START SOURCE MATERIAL

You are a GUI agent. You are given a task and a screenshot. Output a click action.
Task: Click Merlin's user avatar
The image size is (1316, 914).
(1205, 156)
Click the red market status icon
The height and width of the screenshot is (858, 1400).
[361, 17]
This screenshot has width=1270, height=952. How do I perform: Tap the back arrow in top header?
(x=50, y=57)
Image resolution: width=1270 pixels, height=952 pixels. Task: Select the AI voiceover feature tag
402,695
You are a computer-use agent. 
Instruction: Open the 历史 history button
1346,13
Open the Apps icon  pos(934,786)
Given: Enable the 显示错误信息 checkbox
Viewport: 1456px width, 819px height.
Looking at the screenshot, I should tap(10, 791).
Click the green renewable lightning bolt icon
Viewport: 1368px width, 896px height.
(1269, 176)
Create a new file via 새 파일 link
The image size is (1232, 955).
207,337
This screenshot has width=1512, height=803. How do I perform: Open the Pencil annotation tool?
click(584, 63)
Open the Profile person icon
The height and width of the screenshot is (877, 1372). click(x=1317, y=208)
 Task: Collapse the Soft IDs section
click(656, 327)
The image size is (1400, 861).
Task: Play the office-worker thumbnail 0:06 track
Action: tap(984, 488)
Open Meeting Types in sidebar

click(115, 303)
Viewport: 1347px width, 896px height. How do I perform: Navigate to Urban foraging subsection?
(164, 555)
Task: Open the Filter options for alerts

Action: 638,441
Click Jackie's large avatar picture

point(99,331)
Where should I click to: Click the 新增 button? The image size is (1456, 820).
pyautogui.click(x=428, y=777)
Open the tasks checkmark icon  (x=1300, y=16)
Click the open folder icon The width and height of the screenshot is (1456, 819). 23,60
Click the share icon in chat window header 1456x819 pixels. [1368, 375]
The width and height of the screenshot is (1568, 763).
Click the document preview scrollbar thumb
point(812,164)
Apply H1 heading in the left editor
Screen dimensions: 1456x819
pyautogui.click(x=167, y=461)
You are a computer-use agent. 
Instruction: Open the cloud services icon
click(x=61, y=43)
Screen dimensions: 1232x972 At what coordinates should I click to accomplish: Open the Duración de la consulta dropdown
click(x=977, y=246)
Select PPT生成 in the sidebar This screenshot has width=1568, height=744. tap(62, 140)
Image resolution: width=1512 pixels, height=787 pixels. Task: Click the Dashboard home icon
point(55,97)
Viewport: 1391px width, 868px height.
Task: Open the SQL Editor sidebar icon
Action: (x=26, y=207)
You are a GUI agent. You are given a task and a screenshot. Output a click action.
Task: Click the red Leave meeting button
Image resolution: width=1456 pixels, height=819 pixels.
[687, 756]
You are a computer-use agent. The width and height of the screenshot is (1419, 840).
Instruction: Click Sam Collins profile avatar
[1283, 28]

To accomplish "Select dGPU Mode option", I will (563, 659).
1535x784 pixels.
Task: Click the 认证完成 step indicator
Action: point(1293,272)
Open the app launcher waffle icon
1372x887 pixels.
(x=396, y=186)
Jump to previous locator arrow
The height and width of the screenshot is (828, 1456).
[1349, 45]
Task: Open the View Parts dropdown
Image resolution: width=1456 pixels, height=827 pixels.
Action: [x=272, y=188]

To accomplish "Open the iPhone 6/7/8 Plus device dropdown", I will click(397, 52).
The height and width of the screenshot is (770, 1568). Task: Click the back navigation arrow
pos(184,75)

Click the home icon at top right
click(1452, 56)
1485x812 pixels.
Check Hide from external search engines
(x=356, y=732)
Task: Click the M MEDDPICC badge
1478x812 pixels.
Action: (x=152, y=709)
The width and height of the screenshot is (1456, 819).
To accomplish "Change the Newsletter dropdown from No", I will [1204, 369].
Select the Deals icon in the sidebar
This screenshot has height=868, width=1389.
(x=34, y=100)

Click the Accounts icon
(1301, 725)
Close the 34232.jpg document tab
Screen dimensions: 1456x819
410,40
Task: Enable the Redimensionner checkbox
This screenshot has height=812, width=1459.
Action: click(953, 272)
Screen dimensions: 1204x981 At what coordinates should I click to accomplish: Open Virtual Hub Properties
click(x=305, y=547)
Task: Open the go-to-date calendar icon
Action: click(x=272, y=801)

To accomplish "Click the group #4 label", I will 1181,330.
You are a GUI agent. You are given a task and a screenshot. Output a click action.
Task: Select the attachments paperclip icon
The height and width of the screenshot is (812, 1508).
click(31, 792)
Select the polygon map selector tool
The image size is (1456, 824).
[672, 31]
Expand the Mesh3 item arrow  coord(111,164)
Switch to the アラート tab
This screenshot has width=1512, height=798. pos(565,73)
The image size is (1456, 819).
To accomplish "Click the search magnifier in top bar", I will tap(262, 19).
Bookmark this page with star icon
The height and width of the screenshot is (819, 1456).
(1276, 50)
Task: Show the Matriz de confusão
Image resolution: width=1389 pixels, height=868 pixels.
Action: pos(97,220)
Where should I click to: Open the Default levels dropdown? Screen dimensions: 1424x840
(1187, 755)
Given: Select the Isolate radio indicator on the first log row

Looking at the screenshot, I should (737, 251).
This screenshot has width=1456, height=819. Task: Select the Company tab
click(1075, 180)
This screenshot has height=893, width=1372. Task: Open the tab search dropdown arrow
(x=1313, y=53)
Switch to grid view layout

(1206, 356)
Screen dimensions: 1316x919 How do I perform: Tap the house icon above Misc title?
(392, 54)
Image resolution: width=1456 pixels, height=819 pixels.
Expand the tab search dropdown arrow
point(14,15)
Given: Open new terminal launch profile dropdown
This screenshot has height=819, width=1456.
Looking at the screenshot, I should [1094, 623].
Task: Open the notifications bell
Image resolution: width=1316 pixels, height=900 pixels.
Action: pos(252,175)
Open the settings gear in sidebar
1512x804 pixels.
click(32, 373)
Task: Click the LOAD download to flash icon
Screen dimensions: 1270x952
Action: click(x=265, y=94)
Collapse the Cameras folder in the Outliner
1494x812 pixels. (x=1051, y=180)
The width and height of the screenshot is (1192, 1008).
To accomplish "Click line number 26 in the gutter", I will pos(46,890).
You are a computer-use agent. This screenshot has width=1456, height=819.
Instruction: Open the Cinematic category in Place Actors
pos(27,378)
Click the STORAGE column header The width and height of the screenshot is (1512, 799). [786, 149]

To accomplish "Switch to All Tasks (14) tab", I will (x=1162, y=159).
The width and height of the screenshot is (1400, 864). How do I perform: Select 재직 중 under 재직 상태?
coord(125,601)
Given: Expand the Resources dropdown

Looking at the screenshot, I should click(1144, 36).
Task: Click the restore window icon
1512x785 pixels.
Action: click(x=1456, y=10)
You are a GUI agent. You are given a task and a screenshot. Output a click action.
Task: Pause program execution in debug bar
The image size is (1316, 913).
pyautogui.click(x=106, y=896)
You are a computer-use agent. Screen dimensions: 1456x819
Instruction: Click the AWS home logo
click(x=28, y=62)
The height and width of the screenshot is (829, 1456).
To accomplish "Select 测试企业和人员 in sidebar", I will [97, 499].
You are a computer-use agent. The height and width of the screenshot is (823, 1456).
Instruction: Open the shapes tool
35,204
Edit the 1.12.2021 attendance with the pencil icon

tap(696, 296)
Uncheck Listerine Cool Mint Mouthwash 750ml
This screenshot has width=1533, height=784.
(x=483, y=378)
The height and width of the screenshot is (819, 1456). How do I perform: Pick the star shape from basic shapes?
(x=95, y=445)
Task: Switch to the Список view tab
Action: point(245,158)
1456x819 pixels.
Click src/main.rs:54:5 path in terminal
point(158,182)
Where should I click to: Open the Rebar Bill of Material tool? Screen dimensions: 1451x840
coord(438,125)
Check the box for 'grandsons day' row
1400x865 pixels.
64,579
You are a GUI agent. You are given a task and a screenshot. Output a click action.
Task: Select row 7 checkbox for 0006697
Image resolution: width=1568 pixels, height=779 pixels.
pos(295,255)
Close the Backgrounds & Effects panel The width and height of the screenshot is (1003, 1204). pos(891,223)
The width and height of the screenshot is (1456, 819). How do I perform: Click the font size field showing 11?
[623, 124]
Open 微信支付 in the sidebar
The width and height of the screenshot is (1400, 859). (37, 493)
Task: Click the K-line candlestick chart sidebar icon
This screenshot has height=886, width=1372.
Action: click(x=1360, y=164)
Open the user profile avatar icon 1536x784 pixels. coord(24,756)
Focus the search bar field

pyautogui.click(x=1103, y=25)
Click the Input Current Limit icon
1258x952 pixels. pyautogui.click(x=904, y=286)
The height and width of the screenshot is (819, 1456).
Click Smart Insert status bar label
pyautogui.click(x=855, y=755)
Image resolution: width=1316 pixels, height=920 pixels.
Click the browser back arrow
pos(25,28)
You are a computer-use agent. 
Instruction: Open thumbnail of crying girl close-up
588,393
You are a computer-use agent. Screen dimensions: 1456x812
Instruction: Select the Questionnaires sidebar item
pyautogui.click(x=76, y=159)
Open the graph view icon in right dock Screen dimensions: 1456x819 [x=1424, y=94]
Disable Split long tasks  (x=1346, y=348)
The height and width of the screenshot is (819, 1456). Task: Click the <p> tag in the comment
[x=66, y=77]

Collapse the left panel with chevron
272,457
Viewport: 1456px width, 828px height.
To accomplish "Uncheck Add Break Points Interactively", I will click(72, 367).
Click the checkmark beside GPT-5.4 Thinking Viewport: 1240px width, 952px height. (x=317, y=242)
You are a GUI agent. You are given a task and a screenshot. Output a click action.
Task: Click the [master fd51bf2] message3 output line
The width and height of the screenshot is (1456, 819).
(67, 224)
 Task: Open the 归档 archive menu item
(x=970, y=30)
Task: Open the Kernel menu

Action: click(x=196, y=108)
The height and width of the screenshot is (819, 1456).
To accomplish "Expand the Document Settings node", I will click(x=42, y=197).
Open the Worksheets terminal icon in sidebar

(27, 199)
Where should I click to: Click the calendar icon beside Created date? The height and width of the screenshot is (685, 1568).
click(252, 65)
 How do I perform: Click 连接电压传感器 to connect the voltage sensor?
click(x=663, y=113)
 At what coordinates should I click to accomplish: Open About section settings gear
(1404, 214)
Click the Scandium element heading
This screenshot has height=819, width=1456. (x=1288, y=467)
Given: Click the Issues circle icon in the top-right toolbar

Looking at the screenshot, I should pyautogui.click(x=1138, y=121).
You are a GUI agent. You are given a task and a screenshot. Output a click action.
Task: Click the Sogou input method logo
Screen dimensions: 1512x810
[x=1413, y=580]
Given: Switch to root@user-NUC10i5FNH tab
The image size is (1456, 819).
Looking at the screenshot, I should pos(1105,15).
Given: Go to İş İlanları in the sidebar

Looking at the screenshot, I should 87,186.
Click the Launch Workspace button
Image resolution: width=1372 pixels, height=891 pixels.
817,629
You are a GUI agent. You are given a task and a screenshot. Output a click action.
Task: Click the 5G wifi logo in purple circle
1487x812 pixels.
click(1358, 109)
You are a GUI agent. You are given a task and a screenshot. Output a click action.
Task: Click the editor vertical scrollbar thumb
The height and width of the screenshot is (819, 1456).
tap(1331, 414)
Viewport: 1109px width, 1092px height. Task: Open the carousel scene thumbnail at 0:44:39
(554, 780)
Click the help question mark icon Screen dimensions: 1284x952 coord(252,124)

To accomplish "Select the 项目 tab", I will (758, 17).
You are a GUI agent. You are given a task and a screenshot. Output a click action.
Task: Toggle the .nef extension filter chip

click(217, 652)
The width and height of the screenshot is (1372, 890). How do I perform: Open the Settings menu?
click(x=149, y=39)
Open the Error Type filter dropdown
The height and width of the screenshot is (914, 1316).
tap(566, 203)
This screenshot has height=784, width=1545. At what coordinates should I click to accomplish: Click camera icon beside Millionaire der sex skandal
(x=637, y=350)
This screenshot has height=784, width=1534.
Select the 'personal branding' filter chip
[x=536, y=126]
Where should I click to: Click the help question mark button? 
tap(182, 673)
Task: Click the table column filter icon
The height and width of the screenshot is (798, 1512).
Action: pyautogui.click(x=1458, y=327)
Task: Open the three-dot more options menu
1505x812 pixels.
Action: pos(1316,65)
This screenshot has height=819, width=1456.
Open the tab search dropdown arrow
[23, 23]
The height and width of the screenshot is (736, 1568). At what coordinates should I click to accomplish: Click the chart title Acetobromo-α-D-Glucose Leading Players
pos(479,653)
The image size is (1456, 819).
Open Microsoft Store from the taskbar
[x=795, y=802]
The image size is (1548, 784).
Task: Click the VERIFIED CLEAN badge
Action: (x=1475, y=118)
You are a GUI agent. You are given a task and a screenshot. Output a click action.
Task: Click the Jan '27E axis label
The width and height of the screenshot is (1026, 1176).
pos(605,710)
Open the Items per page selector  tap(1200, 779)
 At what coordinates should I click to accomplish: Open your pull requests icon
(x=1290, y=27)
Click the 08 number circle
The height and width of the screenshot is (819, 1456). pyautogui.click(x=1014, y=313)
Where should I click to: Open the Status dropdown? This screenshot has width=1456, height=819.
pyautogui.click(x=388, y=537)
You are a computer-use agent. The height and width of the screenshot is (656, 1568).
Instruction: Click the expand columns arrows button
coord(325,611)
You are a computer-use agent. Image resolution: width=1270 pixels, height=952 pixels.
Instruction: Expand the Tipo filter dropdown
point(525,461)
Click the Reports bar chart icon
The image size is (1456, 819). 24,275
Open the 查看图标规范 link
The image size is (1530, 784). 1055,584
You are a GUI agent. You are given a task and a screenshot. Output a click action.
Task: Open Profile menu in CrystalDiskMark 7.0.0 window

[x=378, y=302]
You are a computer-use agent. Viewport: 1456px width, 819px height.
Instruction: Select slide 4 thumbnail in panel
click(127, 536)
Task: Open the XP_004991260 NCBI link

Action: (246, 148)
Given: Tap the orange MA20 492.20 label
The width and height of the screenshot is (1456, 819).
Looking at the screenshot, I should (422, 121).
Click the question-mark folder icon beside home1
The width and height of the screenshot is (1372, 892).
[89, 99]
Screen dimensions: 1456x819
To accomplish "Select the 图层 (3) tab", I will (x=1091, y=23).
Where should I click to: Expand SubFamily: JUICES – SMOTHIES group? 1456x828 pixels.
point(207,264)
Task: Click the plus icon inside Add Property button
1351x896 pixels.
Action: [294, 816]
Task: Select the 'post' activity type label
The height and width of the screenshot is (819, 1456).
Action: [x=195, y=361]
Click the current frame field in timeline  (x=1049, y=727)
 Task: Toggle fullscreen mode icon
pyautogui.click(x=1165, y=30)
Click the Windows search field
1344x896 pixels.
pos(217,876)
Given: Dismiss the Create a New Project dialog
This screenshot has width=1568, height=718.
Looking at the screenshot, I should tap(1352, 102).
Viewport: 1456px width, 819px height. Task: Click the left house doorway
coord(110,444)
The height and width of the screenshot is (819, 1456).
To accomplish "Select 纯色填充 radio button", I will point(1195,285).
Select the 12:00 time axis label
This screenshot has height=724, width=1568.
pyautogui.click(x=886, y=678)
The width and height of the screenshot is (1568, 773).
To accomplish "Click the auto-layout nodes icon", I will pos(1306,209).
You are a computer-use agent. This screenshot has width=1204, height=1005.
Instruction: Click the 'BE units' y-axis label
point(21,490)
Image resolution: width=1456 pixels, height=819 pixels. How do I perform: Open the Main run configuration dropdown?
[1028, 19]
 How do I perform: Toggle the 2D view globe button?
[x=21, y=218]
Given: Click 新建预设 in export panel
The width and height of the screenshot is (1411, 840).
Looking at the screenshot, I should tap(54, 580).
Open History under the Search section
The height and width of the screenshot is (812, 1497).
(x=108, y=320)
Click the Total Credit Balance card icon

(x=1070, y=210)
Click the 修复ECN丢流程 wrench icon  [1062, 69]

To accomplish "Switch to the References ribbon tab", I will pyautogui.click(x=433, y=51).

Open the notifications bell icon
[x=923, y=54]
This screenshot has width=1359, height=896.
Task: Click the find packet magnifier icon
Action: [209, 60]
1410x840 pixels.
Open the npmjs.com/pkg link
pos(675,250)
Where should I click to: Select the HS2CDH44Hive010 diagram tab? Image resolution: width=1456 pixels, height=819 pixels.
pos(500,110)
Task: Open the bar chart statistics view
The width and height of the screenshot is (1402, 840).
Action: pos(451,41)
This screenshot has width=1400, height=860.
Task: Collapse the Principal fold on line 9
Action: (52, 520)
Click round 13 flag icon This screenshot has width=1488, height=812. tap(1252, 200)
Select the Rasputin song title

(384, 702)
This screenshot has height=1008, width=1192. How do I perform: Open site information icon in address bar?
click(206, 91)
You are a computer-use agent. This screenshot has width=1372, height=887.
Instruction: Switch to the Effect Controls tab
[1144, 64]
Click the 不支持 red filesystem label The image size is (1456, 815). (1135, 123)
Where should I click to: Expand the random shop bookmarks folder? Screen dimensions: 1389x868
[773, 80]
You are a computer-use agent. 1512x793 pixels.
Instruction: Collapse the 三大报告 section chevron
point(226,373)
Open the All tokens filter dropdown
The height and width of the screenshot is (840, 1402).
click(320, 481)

END SOURCE MATERIAL

TASK BRIEF: Copy each line from the entries above that has the word "checkbox" in it.

OUTPUT FOR THIS EXERCISE:
Given: Enable the 显示错误信息 checkbox
Task: Enable the Redimensionner checkbox
Task: Select row 7 checkbox for 0006697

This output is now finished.